M. Taché a cependant reconnu sa déception qu’un amendement ajouté au Sénat n’ait pas été conservé en commission. Il trouve ainsi que le texte « ne va pas au bout de la logique de protection des données sensibles vis-à-vis des entreprises étrangères », et déplore que l’obligation de transparence de l’empreinte environnementale des centres de données ait également été abandonnée.

Des combats efficaces ?

Sur tous ces sujets « de combat », M. Latombe estime que les intentions de ses collègues sont bonnes, mais rappelle que les peines de bannissement se heurteront à des difficultés techniques.

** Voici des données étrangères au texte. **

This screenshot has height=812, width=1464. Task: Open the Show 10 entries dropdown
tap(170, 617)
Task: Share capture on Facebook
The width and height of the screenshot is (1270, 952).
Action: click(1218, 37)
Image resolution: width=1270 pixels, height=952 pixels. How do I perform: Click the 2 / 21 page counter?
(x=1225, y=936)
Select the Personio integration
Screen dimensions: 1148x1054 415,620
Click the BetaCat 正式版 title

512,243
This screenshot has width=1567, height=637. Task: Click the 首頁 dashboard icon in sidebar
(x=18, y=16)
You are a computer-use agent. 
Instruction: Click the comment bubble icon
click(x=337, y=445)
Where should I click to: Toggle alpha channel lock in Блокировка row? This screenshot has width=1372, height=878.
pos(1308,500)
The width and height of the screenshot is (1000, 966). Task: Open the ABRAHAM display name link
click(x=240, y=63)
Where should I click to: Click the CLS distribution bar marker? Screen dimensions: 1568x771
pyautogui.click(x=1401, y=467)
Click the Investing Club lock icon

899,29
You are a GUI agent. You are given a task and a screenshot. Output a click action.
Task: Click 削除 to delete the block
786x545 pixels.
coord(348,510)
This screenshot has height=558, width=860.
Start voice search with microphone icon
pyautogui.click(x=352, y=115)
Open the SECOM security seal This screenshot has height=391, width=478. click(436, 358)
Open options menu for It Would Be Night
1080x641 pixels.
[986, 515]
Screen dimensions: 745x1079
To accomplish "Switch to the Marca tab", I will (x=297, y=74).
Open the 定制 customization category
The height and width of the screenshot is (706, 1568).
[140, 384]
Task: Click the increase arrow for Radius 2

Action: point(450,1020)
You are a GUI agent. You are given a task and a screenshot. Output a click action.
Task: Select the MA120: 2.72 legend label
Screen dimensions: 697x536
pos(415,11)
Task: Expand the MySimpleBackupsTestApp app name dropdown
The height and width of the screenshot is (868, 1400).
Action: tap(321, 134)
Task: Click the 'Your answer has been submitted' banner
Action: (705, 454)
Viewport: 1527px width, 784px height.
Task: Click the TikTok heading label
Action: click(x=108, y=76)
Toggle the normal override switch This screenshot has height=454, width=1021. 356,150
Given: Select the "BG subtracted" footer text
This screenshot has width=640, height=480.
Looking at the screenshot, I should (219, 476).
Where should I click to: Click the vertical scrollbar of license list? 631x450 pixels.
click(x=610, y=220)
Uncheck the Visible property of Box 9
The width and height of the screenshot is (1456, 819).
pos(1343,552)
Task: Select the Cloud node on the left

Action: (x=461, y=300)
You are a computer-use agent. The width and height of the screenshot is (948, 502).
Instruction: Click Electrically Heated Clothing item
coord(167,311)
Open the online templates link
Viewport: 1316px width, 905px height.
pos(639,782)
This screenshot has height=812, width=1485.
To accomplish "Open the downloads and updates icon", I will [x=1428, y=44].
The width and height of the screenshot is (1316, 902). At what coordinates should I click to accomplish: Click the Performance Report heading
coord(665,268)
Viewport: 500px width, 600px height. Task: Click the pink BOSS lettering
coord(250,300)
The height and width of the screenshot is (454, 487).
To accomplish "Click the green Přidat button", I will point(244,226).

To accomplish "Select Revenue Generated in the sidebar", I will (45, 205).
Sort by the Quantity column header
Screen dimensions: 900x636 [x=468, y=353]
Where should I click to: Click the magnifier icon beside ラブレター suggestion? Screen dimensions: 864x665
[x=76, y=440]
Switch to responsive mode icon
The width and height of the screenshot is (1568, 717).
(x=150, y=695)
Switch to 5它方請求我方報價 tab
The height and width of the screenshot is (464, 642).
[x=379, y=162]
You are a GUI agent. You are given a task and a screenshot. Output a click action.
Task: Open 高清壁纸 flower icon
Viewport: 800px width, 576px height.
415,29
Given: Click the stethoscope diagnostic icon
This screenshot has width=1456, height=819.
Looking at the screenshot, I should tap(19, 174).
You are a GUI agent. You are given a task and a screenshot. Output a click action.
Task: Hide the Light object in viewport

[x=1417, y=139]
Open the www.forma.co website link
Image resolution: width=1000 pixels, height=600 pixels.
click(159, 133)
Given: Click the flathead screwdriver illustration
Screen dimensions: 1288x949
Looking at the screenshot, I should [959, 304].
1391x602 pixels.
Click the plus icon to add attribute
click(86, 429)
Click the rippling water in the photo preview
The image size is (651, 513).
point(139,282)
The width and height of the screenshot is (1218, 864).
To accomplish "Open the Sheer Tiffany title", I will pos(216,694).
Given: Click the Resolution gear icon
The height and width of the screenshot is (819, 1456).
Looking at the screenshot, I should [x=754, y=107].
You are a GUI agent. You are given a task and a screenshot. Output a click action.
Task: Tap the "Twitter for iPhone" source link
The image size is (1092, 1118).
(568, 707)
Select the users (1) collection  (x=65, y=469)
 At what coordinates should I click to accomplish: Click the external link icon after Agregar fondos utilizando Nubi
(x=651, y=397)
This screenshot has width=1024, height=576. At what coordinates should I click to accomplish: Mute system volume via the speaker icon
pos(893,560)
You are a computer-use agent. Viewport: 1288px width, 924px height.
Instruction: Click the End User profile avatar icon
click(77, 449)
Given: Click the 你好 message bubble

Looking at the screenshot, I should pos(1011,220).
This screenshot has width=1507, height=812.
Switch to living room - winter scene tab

Bannir un être humain d’internet se traduit par le bannissement d’une adresse IP, qui est en quelque sorte la plaque d’immatriculation d’un terminal (ordinateur, tablette ou smartphone).

Un bannissement pose donc des problèmes d’effets de bord si l’adresse IP est partagée entre plusieurs personnes habitant le même foyer et pose des problèmes d’efficacité si la personne bannie utilise un autre terminal.

De plus, toutes les restrictions d’accès se heurteront également aux outils de contournement : les VPN.

Responsabiliser les citoyens

Mme Morel se satisfait d’avoir ajouté à la liste des sanctions que peut prendre un juge, des stages de sensibilisation pour sensibiliser les contrevenants au respect de personnes dans l’espace numérique.

Dans la même veine, la députée Violette Spillebout (Renaissance), s’est félicitée du passage d’un amendement qui propose que les écoliers du primaire et du collège passent l’attestation « PIX » qui certifie leur sensibilisation aux bons usages des outils numériques.

M. Latombe s’est dit parfaitement aligné avec l’idée qu’il était nécessaire de dispenser des cours d’hygiène numérique et a appelé à les inclure tout au long du parcours scolaire, au même titre que les cours d’enseignement moral et civique.

M. Balanant explique que ces sujets seront détaillés dans le plan interministériel de lutte contre le harcèlement et le cyberharcèlement scolaires la semaine prochaine.

Le texte doit passer en session ordinaire à l’Assemblée nationale les 3 et 4 octobre.